A Wisconsin software company is offering to implant microchips into its employees’ hands so that they can effortlessly open doors, make purchases in the break room, log in to computers, use the copy machine and so forth.
My first reaction is, “How lazy ARE these people?” I mean, opening a door with a keycard swipe takes, what – two seconds?
As for vending machines, is reaching into your pocket for a few coins or a bill really that much of a bother? The only advantage I see is if you only have one of those old, crumpled bills that the machine keeps spitting back at you … maybe then a microchip in your hand would be useful. Then again, it might make buying that candy bar or soda so easy that you end up eating a lot of that stuff day in and day out, then you could get fat and die.
There’s always a tradeoff.
The company expects that at least 50 employees will volunteer for the chip. Personally, I wouldn’t trade my privacy for a few perceived conveniences.

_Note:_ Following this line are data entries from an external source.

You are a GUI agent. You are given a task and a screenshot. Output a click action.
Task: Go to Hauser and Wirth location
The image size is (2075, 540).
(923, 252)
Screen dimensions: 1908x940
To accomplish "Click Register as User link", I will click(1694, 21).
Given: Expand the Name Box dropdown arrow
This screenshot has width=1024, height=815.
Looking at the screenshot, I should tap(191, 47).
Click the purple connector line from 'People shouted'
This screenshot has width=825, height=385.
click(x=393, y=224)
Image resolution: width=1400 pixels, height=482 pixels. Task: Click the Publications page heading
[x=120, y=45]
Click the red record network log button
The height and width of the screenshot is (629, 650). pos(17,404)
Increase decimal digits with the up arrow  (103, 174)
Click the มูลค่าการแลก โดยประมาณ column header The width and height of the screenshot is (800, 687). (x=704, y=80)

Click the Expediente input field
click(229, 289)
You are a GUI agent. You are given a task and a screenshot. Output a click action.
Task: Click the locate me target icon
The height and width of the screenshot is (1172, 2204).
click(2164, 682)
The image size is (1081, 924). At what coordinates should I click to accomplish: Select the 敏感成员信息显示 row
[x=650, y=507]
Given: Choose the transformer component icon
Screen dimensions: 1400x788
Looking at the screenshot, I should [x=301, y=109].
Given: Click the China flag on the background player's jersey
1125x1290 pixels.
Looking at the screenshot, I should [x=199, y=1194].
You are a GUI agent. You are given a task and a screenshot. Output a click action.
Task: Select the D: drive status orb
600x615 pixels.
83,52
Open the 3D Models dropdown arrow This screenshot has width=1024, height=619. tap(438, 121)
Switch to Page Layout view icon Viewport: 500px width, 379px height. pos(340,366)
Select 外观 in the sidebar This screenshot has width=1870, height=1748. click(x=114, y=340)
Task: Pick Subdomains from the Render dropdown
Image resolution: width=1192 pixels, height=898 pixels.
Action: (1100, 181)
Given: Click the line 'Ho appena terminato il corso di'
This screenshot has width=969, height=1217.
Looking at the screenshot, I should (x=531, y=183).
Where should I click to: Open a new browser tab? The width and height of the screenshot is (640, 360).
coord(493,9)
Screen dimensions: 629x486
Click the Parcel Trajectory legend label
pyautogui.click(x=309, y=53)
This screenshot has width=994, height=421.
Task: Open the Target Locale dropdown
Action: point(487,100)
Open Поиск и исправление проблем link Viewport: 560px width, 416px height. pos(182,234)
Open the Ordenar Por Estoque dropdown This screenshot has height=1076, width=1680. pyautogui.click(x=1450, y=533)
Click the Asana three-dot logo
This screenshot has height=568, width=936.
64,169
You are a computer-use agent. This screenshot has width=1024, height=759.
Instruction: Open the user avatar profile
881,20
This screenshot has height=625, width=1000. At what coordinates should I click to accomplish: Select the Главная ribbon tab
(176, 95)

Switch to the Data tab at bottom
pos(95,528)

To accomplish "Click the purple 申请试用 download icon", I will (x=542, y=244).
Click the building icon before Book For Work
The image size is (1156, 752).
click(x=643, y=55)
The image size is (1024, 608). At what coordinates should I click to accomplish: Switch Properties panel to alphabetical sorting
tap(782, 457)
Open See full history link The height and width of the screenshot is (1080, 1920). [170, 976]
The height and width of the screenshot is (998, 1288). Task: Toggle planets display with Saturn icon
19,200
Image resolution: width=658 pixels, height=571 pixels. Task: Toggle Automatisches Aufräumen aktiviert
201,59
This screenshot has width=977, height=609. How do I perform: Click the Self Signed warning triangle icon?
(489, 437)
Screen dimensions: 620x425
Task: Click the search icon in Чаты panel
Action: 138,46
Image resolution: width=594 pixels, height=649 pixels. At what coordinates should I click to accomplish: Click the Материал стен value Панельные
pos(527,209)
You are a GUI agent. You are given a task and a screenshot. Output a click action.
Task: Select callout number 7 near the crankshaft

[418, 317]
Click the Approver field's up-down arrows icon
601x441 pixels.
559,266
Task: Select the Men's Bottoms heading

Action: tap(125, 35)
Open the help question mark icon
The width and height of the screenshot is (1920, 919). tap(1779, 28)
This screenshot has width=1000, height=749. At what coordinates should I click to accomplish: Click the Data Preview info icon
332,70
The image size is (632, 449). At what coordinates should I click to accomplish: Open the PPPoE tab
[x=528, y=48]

The company, I’m sure, is telling employees they won’t use the chip to monitor them. Then again, Hitler said he wasn’t going to invade Poland, and every kid on the planet swears he won’t ruin his appetite before dinner. So, I can totally envision a company control room where they track the employees and what they’re doing: “Hmm. Heller’s been in the bathroom 8.7 minutes longer than the time allotted for performing bathroom functions. He’s clearly either sleeping or playing Words with Friends on his phone. Alert the dogs!”
It could happen.
I would also hate someone knowing how often I screw up the copy machine at work (answer: a lot) or knowing whether I snuck out the back door a few minutes early on a warm, sunny day. (We don’t get many of those in Michigan – you gotta take advantage.)
I seldom think the slippery slope argument is a good or valid one. But I do think that the second we allow ourselves to be implanted with a microchip for some supposedly innocuous reason, things are only going to go downhill from there.
Say you want to order a pizza. Do you really want a microchip warning sent to your brain saying, “Don’t eat that! Have some nice kale, instead”?
Or, say I decide to binge-watch “Game of Thrones” on Saturday instead of mowing the lawn. Do I really want the lovely, yet formidable Marcia checking her “What’s Andy Up To?” app to see what I’m doing and then sending me a text saying, “Get moving, buster”?
I most certainly do not. If it ever came to that, I’d dig the chip out of me with my teeth, if necessary.
Microchips would also be the end of a teenager’s social life. Try parking with your sweetie when mom and dad can track your whereabouts and your heart rate from their smartphones.
The point here is that we’ll miss privacy once it’s gone. We should protect it aggressively.
Call me paranoid, but the only chip I want implanted in me is a potato chip.